[SELECTION]
The main character is a high-school student named Clifford 'Kip' Russell, whose whimsical (read the first two pages, probably the most humorous in the book, and you'll see what I mean) and quite odd father has pushed him through his awkward education. (Footnote: The time period is strange, including obvious 50's elements -- Kip works as a soda jerk in a drug store -- but with technologically advanced portions, like moon tours and an evolved UN.) Ready to go to college, Kip instead yearns to see the moon. Entering in a soap contest, he devotes a large portion of his life to advertising Skyway Soap and receives a spacesuit. This suit leads to his kidnapping by an insidious space pirate. And so the adventure begins..

Accompanied by a bratty girl genius and a motherly Vegan (see "Barlowe's Guide to the Extraterrestrials"), the unlikely hero trudges 40 miles across the moon, gets drugged, spends a week in a dungeon, almost freezes to death and sees Vega and the place where the region's life began. I found a great deal of the story fascinating, from the lifestyle of the Vegans to the 1958 description of the moon and Pluto. The adventure comes to a close with a page-turning trial in which Kip must determine the fate of mankind and the ending is extremely weird.

The story may sound like a space fairy-tale, but plenty of science is packed in here (cosmology, mathematics, Roman history, and more about spacesuits than I'm sure you'll ever care to know -- during the Moon trek) but the way it's written (there is an unusual proliferance of the phrase, "I shut up," for example) will compel you back most of the time. One bad flaw: some pieces of the plot are never explained. How did the pirates take Tombaugh Station? Or, what exactly were the pirates' motives? Overall, though, you'll probably like this novel.

[DIRECTIVE 1]
Answer these questions about the book review:
(a) What job does Kip hold at the drug store?
(b) How many miles does Kip trudge across the moon?
(c) Which station's capture by the pirates is left unexplained?

[PROVIDED MATERIAL]
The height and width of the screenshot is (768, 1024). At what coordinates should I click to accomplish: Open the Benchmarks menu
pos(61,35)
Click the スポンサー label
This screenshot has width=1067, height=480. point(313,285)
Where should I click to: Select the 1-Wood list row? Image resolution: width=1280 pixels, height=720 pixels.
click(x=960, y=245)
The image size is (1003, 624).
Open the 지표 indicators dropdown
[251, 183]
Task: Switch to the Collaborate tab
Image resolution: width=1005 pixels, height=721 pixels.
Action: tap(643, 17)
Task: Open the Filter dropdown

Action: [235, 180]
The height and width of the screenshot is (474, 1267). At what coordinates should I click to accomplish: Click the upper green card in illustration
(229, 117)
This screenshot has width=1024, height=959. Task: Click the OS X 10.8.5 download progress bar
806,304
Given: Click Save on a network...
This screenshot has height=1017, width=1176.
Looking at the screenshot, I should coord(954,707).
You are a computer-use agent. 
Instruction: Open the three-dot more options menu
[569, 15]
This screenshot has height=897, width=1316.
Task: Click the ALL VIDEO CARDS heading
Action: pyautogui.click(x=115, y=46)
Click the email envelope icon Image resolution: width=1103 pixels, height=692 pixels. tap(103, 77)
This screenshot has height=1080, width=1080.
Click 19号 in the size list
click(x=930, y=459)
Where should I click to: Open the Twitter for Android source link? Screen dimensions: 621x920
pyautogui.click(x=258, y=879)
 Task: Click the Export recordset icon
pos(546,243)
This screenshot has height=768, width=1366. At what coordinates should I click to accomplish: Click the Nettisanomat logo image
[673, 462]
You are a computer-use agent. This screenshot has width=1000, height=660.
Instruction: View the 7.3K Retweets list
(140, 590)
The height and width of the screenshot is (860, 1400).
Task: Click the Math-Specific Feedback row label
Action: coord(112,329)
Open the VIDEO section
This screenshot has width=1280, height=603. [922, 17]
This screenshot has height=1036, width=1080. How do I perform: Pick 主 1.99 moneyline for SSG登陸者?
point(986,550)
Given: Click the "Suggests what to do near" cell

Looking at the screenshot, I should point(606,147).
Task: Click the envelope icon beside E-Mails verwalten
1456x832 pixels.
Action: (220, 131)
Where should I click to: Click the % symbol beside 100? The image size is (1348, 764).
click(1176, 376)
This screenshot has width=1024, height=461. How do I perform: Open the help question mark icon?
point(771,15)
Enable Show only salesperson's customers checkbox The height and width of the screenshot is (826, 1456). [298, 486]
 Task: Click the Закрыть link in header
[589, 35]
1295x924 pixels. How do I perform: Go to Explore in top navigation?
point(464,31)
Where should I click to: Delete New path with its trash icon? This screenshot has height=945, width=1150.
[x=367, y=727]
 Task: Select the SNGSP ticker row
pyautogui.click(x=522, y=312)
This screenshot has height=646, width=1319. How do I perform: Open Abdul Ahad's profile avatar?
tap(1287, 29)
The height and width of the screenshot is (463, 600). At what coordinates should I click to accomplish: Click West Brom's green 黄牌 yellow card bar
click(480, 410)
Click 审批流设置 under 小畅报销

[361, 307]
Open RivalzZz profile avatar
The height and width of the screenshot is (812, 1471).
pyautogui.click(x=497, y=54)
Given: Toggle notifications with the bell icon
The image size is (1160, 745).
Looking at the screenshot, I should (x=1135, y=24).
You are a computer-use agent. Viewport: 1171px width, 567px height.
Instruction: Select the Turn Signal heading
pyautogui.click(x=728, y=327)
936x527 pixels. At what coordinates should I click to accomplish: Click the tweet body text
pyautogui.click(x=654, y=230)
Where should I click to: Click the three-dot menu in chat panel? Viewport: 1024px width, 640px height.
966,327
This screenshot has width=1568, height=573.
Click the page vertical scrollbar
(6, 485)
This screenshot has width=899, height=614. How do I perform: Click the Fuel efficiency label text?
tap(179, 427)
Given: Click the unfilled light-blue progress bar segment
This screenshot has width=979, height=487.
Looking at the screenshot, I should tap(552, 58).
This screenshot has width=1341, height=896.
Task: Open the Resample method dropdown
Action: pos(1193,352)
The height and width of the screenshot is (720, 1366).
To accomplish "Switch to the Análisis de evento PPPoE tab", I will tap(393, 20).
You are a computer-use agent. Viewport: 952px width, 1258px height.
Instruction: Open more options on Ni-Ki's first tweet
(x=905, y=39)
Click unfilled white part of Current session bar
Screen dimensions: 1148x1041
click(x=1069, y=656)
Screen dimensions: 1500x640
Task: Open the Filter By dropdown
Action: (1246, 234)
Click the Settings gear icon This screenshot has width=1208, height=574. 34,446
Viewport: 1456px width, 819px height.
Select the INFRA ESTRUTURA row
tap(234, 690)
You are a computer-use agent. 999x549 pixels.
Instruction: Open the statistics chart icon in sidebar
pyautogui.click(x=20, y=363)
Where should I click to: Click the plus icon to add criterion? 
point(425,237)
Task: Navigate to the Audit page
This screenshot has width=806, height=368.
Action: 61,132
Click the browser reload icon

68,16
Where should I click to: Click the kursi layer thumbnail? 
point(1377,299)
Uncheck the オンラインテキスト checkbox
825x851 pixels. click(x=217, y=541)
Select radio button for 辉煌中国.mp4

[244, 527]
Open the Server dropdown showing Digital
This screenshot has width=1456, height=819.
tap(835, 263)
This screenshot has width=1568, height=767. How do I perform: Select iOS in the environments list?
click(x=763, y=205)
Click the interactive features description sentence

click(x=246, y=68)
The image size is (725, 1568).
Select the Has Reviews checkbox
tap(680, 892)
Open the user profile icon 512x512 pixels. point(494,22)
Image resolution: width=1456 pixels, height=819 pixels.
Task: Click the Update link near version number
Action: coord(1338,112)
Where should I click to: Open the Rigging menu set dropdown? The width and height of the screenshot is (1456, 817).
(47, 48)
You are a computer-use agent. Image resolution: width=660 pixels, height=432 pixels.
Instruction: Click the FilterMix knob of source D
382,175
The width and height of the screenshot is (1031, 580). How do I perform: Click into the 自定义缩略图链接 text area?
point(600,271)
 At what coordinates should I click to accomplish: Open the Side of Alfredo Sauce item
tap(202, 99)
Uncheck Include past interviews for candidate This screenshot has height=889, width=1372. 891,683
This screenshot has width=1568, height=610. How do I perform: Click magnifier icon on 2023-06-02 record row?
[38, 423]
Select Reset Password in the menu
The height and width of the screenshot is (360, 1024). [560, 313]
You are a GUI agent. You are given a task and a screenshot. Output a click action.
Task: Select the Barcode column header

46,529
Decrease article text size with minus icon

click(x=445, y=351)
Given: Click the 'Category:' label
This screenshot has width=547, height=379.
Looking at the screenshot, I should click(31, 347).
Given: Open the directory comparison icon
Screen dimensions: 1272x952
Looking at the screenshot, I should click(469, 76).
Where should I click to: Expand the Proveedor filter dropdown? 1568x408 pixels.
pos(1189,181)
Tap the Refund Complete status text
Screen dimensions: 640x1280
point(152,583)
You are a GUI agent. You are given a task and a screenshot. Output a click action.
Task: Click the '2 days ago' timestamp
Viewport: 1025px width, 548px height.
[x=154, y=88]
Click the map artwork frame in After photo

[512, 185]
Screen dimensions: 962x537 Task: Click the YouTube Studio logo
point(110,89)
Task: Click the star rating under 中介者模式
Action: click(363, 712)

[DIRECTIVE 2] Please print the entries starting at the line that contains "This screenshot has width=899, height=614." and ending at the line that contains "pyautogui.click(x=20, y=363)", with both of those lines included and every line reproduced without change.

[EXERCISE ANSWER 1]
(a) Soda jerk
(b) 40 miles
(c) Tombaugh Station

[EXERCISE ANSWER 2]
This screenshot has width=899, height=614. How do I perform: Click the Fuel efficiency label text?
tap(179, 427)
Given: Click the unfilled light-blue progress bar segment
This screenshot has width=979, height=487.
Looking at the screenshot, I should tap(552, 58).
This screenshot has width=1341, height=896.
Task: Open the Resample method dropdown
Action: pos(1193,352)
The height and width of the screenshot is (720, 1366).
To accomplish "Switch to the Análisis de evento PPPoE tab", I will tap(393, 20).
You are a computer-use agent. Viewport: 952px width, 1258px height.
Instruction: Open more options on Ni-Ki's first tweet
(x=905, y=39)
Click unfilled white part of Current session bar
Screen dimensions: 1148x1041
click(x=1069, y=656)
Screen dimensions: 1500x640
Task: Open the Filter By dropdown
Action: (1246, 234)
Click the Settings gear icon This screenshot has width=1208, height=574. 34,446
Viewport: 1456px width, 819px height.
Select the INFRA ESTRUTURA row
tap(234, 690)
You are a computer-use agent. 999x549 pixels.
Instruction: Open the statistics chart icon in sidebar
pyautogui.click(x=20, y=363)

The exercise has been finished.